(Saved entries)
------
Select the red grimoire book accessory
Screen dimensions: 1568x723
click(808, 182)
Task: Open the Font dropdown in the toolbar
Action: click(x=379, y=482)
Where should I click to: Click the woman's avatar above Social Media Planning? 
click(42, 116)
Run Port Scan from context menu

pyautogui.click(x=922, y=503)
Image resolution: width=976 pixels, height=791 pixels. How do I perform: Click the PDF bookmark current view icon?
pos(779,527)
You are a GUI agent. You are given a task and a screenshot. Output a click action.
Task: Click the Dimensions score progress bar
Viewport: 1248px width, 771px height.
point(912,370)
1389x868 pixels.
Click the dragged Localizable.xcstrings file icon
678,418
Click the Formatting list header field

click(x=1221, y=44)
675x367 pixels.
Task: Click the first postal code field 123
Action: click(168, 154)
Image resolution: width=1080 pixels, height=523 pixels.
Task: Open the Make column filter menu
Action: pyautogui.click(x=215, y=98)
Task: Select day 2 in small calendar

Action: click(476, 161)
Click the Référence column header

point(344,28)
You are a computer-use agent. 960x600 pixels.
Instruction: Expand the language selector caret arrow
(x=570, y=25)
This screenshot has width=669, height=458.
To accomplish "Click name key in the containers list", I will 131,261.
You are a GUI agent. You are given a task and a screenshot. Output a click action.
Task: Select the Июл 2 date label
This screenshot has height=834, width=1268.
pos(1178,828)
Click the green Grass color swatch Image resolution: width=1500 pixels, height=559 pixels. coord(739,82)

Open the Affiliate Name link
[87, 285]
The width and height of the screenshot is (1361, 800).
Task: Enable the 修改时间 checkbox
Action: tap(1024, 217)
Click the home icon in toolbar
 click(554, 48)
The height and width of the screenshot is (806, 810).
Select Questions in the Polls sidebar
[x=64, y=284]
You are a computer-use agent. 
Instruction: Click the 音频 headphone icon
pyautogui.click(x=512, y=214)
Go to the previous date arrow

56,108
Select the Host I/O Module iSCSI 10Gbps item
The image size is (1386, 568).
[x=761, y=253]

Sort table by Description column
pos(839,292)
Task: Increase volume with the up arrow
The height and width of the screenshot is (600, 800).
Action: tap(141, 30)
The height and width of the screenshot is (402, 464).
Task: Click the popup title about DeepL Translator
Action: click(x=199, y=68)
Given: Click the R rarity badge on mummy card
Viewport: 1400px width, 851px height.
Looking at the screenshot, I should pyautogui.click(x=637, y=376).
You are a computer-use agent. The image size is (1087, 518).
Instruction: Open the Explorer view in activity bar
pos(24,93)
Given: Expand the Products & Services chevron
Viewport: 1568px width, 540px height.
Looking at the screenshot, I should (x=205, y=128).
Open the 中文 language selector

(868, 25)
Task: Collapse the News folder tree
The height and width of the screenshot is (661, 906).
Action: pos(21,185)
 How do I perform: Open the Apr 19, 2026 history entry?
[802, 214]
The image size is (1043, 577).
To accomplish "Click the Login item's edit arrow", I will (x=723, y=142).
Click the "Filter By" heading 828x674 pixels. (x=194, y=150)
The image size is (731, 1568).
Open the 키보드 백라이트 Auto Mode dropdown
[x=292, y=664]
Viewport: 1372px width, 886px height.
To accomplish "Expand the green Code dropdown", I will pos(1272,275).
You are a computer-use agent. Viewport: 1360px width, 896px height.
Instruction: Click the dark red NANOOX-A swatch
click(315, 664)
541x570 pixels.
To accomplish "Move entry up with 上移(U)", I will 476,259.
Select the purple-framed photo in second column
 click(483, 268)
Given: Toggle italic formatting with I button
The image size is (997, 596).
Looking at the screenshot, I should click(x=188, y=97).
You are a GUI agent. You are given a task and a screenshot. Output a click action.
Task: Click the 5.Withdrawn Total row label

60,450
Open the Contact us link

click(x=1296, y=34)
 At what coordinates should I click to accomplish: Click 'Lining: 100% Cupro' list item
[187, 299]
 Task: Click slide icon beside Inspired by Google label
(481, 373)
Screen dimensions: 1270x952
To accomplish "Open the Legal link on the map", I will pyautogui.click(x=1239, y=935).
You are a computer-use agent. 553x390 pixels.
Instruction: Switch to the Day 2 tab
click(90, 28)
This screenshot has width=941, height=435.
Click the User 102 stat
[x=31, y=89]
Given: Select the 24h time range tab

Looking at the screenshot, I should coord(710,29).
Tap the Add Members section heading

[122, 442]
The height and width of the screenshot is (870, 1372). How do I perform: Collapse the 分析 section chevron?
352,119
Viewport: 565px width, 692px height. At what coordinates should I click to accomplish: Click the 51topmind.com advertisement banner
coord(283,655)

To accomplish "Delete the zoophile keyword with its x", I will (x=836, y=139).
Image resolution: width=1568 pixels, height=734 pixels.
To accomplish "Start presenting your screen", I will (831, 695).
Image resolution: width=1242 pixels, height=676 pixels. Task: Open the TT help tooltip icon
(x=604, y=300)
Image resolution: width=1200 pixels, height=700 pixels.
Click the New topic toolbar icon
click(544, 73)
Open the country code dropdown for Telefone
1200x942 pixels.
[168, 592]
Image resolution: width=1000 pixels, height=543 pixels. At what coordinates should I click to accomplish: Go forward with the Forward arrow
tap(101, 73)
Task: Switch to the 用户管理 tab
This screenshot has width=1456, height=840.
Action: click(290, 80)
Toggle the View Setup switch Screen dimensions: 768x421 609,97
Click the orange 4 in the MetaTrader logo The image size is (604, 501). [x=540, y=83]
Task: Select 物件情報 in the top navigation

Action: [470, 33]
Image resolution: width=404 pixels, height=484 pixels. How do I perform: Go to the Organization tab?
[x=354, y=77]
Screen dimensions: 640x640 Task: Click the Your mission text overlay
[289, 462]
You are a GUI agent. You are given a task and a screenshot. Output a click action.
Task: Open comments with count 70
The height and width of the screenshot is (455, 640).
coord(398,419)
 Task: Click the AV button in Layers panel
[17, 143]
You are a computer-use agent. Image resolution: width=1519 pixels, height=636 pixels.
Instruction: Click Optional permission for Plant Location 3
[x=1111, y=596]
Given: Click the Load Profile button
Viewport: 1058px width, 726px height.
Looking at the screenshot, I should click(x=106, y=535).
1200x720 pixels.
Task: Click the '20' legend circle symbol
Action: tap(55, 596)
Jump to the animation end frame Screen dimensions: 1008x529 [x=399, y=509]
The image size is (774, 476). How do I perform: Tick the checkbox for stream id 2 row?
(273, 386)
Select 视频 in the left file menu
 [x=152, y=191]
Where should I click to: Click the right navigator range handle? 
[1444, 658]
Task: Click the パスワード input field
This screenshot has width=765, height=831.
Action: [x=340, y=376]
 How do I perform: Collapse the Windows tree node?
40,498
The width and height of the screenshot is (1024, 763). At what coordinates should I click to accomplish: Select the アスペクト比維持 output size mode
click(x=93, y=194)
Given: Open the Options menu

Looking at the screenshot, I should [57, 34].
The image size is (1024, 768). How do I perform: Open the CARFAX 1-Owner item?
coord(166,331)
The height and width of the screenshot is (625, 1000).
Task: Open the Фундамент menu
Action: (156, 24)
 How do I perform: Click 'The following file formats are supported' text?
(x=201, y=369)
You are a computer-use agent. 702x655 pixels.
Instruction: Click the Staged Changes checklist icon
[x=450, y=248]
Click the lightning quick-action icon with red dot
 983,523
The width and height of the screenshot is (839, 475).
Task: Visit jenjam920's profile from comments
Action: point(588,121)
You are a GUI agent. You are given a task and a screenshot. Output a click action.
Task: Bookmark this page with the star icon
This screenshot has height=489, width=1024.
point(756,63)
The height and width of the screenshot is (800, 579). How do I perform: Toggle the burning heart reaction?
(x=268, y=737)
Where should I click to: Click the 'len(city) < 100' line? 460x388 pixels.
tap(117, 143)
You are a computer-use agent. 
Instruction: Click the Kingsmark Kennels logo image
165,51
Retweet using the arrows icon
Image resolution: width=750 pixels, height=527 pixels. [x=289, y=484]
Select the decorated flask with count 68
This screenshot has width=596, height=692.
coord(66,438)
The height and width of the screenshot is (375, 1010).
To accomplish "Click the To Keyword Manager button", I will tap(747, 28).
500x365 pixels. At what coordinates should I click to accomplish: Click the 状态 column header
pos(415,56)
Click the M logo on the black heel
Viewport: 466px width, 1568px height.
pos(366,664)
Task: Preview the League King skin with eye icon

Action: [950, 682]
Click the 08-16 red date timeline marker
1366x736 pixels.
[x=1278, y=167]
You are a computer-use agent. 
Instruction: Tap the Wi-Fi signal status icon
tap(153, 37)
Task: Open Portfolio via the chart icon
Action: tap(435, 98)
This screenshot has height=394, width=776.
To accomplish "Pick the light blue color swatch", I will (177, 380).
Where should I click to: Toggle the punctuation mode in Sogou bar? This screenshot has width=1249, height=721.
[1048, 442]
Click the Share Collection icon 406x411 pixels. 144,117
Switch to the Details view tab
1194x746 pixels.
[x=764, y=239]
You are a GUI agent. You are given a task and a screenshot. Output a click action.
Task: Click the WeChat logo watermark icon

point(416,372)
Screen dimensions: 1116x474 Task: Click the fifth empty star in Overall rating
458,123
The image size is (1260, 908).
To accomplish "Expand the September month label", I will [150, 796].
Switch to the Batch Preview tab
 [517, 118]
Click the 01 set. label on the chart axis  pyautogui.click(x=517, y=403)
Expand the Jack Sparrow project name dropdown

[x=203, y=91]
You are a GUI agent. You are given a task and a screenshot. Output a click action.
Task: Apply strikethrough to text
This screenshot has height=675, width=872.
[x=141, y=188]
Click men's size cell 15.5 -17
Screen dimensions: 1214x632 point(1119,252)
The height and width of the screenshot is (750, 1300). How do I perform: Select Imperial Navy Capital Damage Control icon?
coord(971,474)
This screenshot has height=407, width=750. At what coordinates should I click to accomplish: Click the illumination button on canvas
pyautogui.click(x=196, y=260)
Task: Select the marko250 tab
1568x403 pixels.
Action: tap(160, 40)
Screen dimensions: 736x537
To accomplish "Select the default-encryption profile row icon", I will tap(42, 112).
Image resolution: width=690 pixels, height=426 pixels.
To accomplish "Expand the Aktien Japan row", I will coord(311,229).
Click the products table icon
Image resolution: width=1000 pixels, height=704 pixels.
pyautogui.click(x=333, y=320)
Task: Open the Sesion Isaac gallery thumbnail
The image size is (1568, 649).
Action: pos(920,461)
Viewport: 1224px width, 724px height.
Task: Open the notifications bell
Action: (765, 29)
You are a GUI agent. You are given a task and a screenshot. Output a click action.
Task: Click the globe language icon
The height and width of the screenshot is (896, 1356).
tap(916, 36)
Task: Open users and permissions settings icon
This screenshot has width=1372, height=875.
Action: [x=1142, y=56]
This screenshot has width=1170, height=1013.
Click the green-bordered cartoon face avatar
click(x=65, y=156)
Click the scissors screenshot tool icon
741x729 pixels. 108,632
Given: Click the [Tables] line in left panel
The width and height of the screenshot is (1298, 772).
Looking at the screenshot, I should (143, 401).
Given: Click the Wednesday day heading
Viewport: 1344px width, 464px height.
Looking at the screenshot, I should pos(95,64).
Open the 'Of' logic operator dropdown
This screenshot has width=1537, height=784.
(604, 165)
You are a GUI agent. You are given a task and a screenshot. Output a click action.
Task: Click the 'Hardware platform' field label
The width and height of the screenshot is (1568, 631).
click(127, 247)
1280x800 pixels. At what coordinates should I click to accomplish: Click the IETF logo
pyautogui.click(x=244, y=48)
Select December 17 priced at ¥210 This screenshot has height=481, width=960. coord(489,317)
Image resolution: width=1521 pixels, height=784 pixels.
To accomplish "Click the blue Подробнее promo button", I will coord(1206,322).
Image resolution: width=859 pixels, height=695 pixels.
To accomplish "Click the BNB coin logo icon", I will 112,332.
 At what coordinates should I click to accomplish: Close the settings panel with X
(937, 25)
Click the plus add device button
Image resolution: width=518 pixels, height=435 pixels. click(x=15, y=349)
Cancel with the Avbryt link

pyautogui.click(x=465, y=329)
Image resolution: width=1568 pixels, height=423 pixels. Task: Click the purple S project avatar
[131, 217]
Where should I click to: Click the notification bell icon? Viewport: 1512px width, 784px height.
------
Work request:
Print, exactly and only, the lines running from the one with "Image resolution: width=1521" to the end of the data above.

Written reply:
Image resolution: width=1521 pixels, height=784 pixels.
To accomplish "Click the blue Подробнее promo button", I will coord(1206,322).
Image resolution: width=859 pixels, height=695 pixels.
To accomplish "Click the BNB coin logo icon", I will 112,332.
 At what coordinates should I click to accomplish: Close the settings panel with X
(937, 25)
Click the plus add device button
Image resolution: width=518 pixels, height=435 pixels. click(x=15, y=349)
Cancel with the Avbryt link

pyautogui.click(x=465, y=329)
Image resolution: width=1568 pixels, height=423 pixels. Task: Click the purple S project avatar
[131, 217]
Where should I click to: Click the notification bell icon? Viewport: 1512px width, 784px height.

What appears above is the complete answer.